» Task prompt
Can you copy out the material word for word, from the line containing "Viewport: 1104px width, 828px height." through the line containing "click(348, 29)", including both of those lines and omitting the pictures?

☆ ☆ ☆ ☆ ☆ ☆ ☆

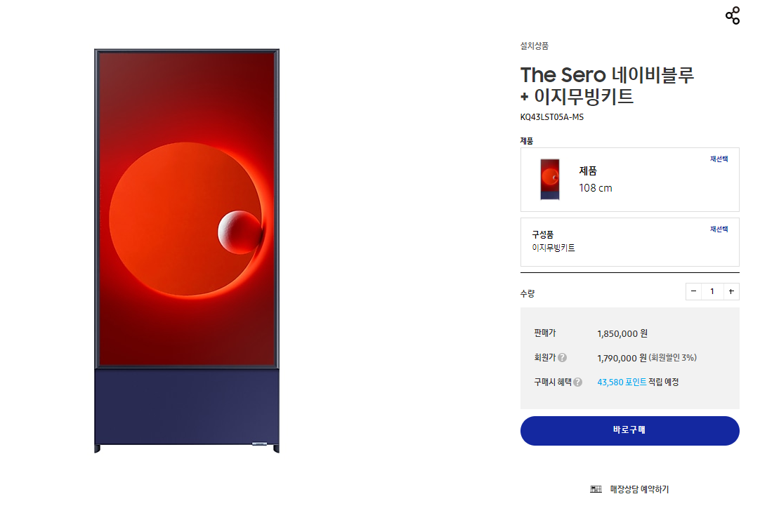
Task: Decrease quantity with the minus button
Action: [693, 291]
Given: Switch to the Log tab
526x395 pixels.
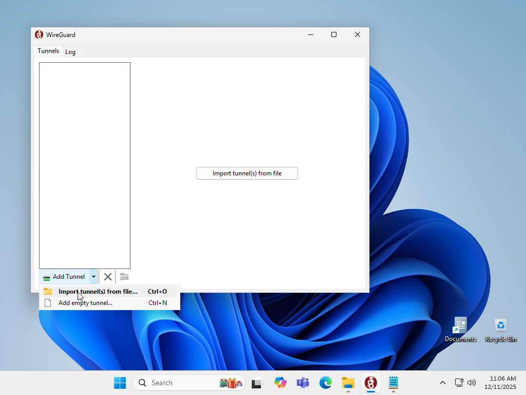Looking at the screenshot, I should pyautogui.click(x=71, y=51).
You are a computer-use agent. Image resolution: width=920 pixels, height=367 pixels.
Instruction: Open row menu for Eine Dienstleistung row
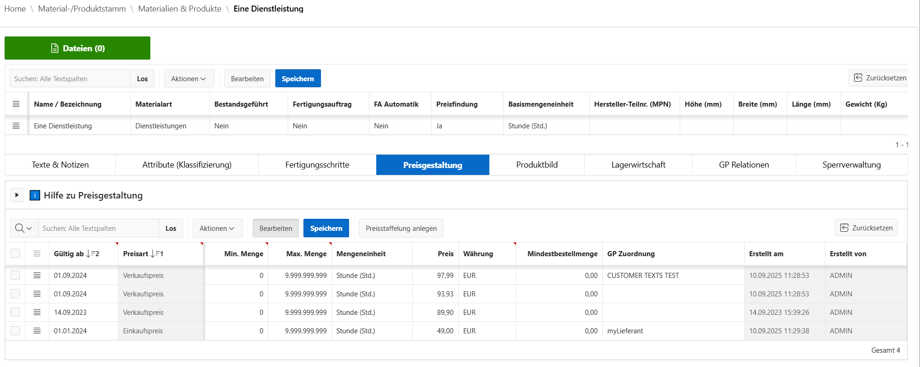16,126
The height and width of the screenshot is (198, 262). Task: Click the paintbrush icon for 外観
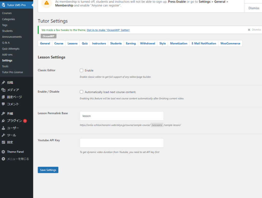point(3,113)
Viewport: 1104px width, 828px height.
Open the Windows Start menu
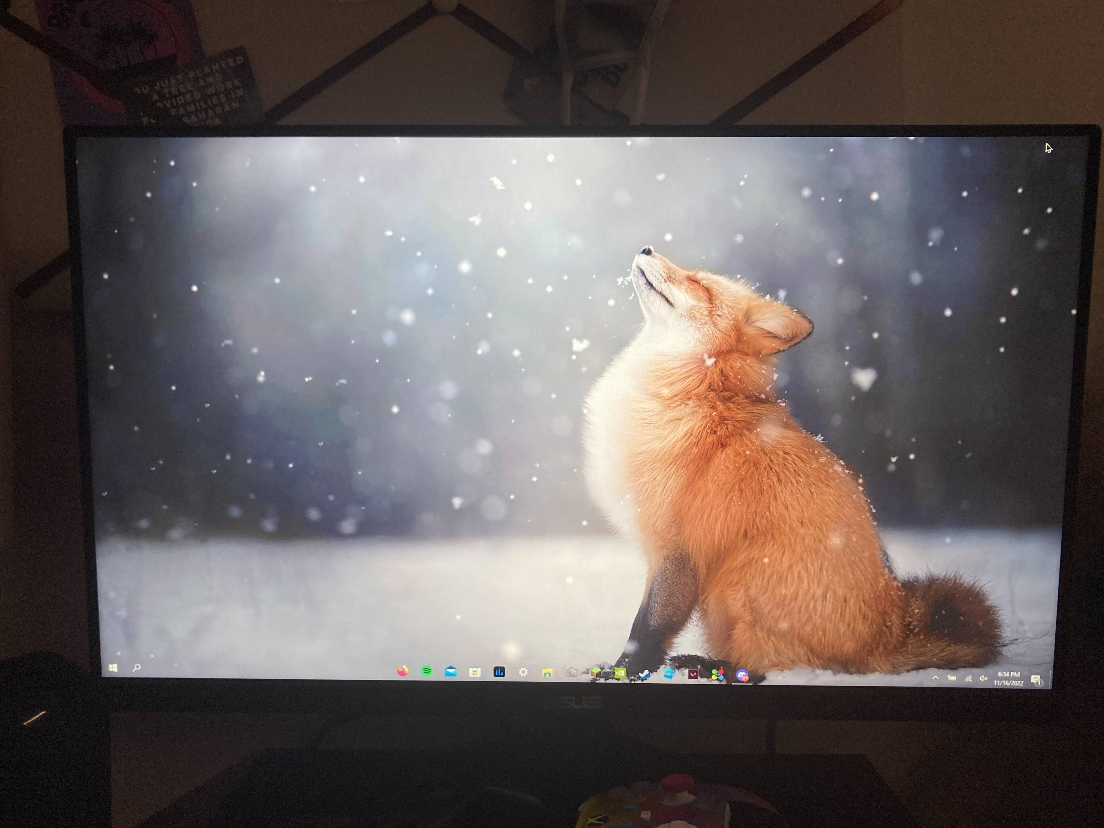(113, 668)
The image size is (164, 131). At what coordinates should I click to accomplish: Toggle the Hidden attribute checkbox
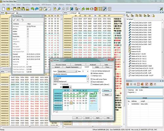(28, 31)
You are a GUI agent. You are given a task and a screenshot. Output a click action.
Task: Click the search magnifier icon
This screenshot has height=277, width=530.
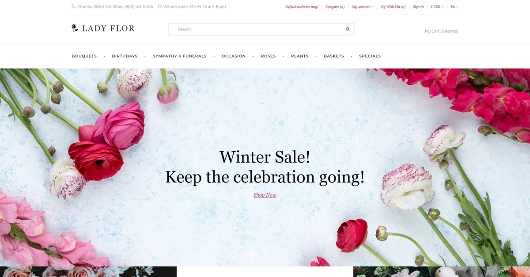click(348, 29)
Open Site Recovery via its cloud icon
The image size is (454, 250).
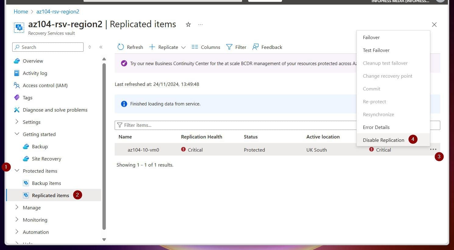click(26, 159)
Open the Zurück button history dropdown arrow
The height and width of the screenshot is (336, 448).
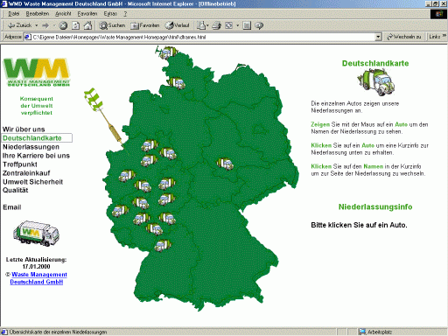pyautogui.click(x=37, y=25)
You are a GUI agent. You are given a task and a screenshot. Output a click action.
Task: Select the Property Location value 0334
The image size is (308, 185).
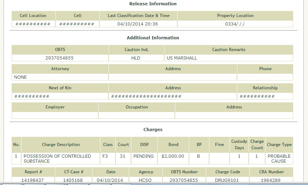pyautogui.click(x=235, y=24)
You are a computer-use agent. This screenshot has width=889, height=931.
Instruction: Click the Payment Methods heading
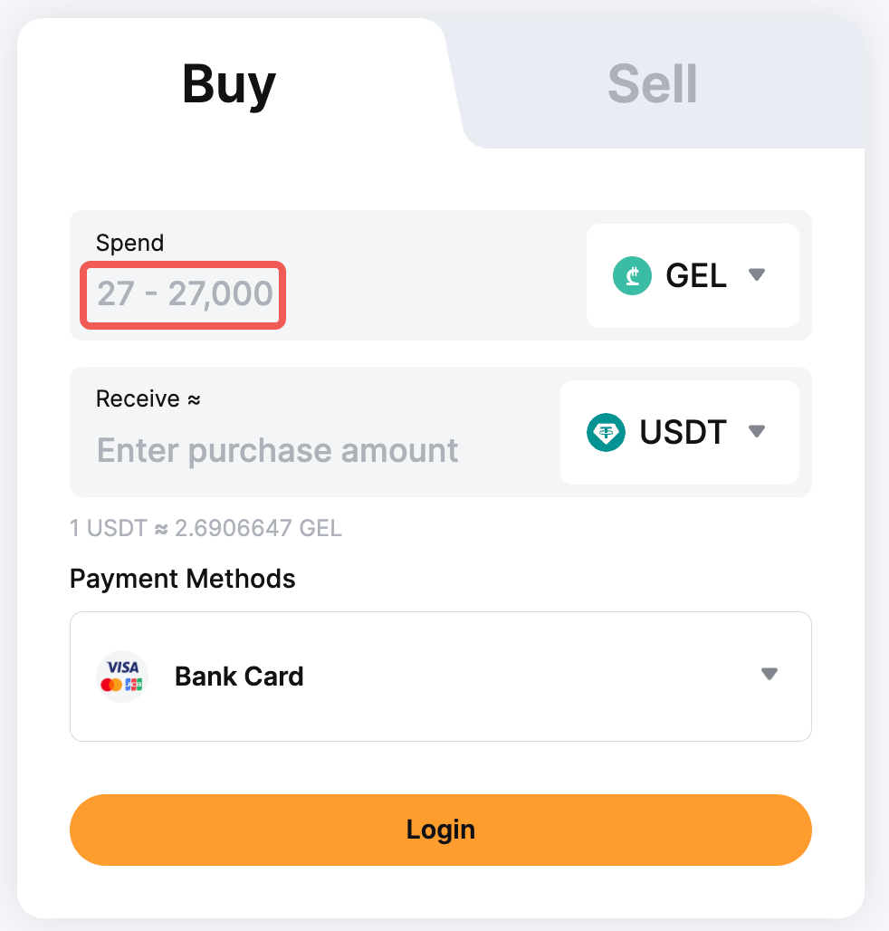click(x=183, y=579)

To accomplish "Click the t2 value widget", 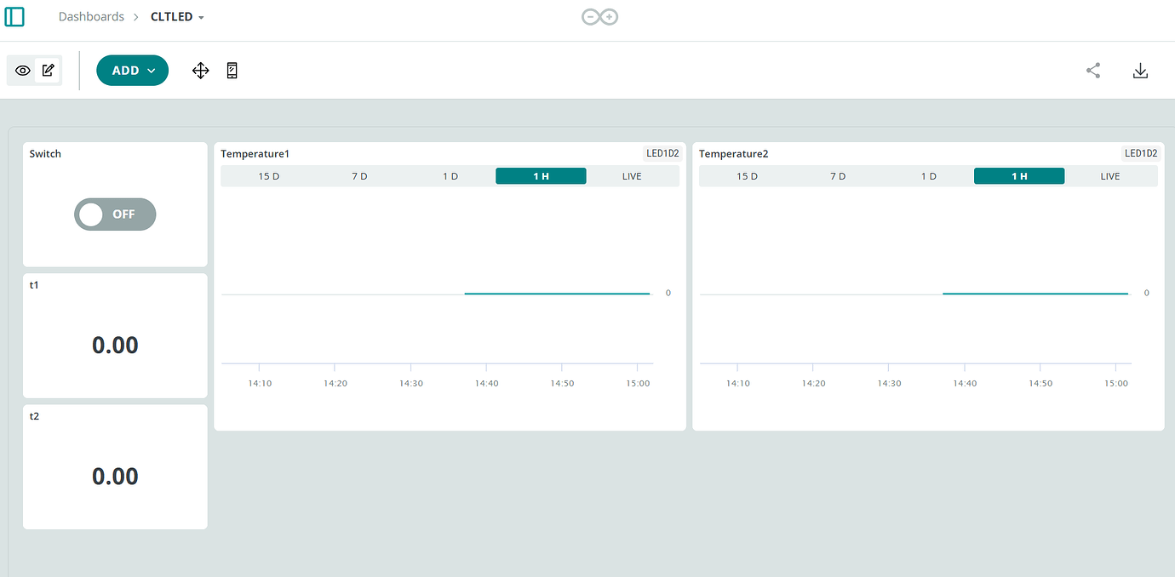I will 115,477.
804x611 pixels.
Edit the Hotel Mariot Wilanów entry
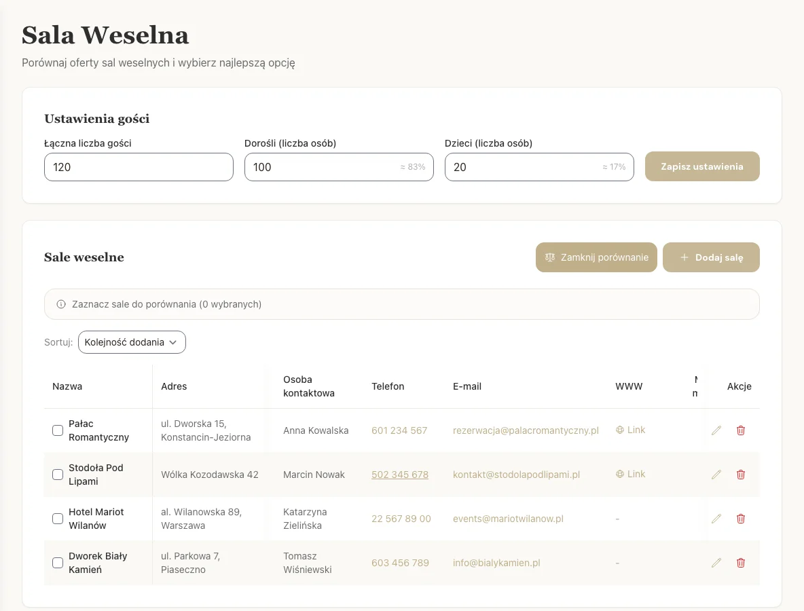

☆ ☆ ☆ ☆ ☆ ☆ ☆

» In response
Viewport: 1104px width, 828px height.
Open the Windows Start menu
(113, 668)
The image size is (164, 131). At what coordinates should I click to accomplish: Toggle the Hidden attribute checkbox
(28, 31)
You are a GUI agent. You are given a task and a screenshot. Output a click action.
Task: Click the search magnifier icon
This screenshot has height=277, width=530.
click(348, 29)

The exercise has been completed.